Box 4: Obviously, ignoring too much information and too many parameters can also be detrimental. A wellfunctioning model needs to
achieve a balance between both extremes. As is known in the model selection literature, decreasing a model’s complexity can eventually lead to underfitting; thus, in an uncertain world, there is often an inversely U-shaped function Inhibitors,research,lifescience,medical between model complexity and predictive power.60 Moreoever, besides the number of free parameters a model has, other factors also contribute to model complexity, such as a model’s functional form and the extension of the allowable parameter space.64 Summary and outlook for future research Rationality has many meanings.
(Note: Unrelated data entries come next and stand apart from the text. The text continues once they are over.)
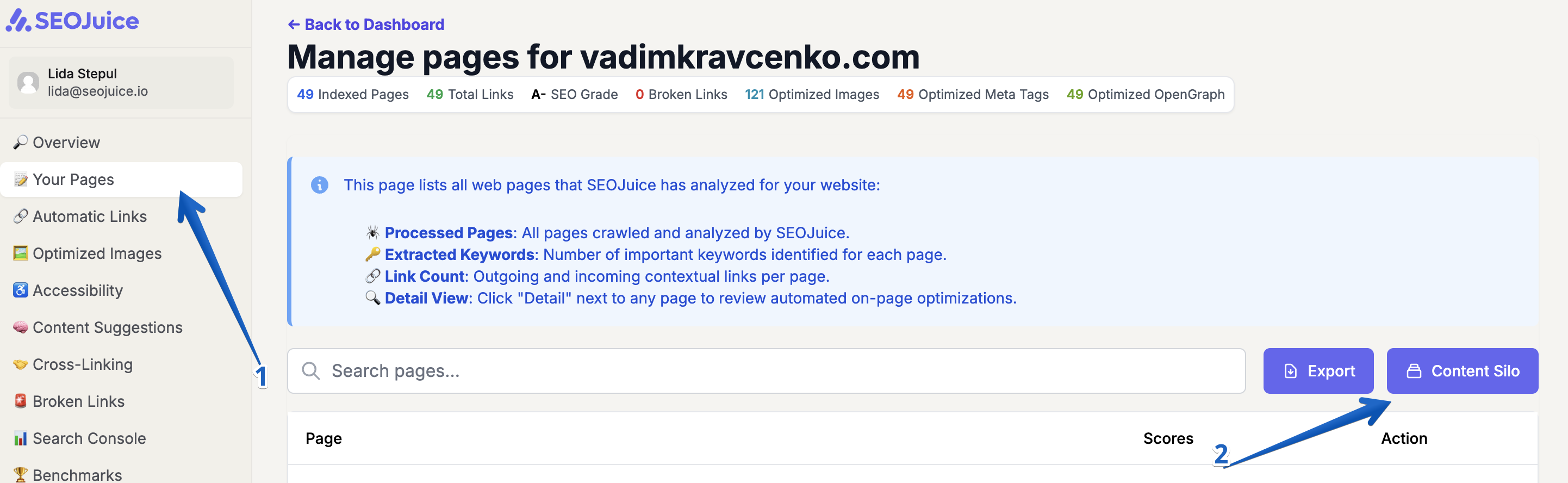Click the archive icon inside Content Silo button
Screen dimensions: 1568x483
1416,370
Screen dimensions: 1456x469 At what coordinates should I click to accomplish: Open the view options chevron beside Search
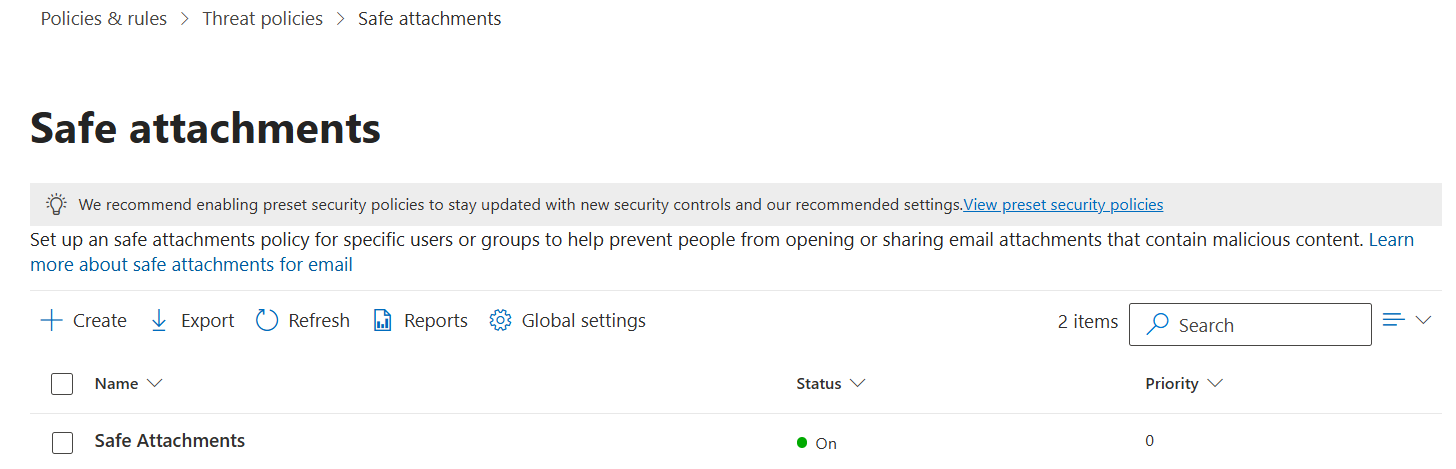click(1424, 320)
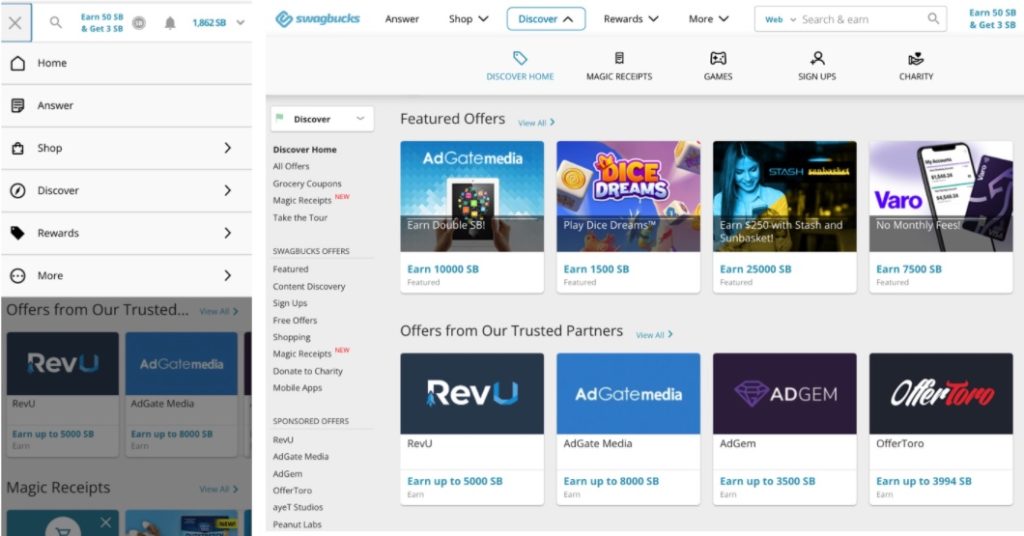Screen dimensions: 1024x536
Task: Click the notification bell icon
Action: pyautogui.click(x=170, y=22)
Most theories assume that the future can be known with see more certainty,
including the probabilities, for instance, for weighting different pieces of information, so that unboundedly rational optimization methods can define rational choice. There are two variants of these: those Inhibitors,research,lifescience,medical that assume that people’s behavior can actually be modeled by this form of unboundedly rational optimization, and those that assume that people* behavior systematically deviates from it, manifesting irrational cognitive illusions, biases, and errors. This article dealt with a third perspective, which asks how people Inhibitors,research,lifescience,medical make decisions when the conditions for optimization are not met. That is the case for most real-world decisions, including in medicine. In uncertain worlds, people tend to rely on heuristics that can make better Inhibitors,research,lifescience,medical and faster decisions than complex, information-greedy strategies. What are promising areas of future research on heuristic decision making in medicine, and in health care? For instance, while the neuronal basis of a number of heuristics has started to be explored,54 comparatively little research on fast-and-frugal heuristics in the clinical branch
of the neurosciences, and in psychiatry more generally, has been carried out. We have mentioned only one of the few existing applications of heuristics to these fields, namely a comparison of a heuristic with a more complicated Inhibitors,research,lifescience,medical tool in diagnosing depression.40 Others include attempts almost to investigate whether patients with mental disorders or impaired mental functioning rely on fast-and-frugal heuristics. Glockner and Moritz,55 for example, reported that under high stress induced in a laboratory task, schizophrenia patients seemed to rely on tallying heuristics. Pachur et al,56 in turn, investigated the impact of cognitive aging on people’s reliance on heuristics. They found that older adults are more likely to rely on a particularly simple heuristic based on recognition memory in a potentially maladaptive way. Similar results have also been reported by Mata et al,57 who provide evidence that older adults’ limited cognitive abilities can lead them to rely on certain heuristics independent of whether the environment favors their use or not.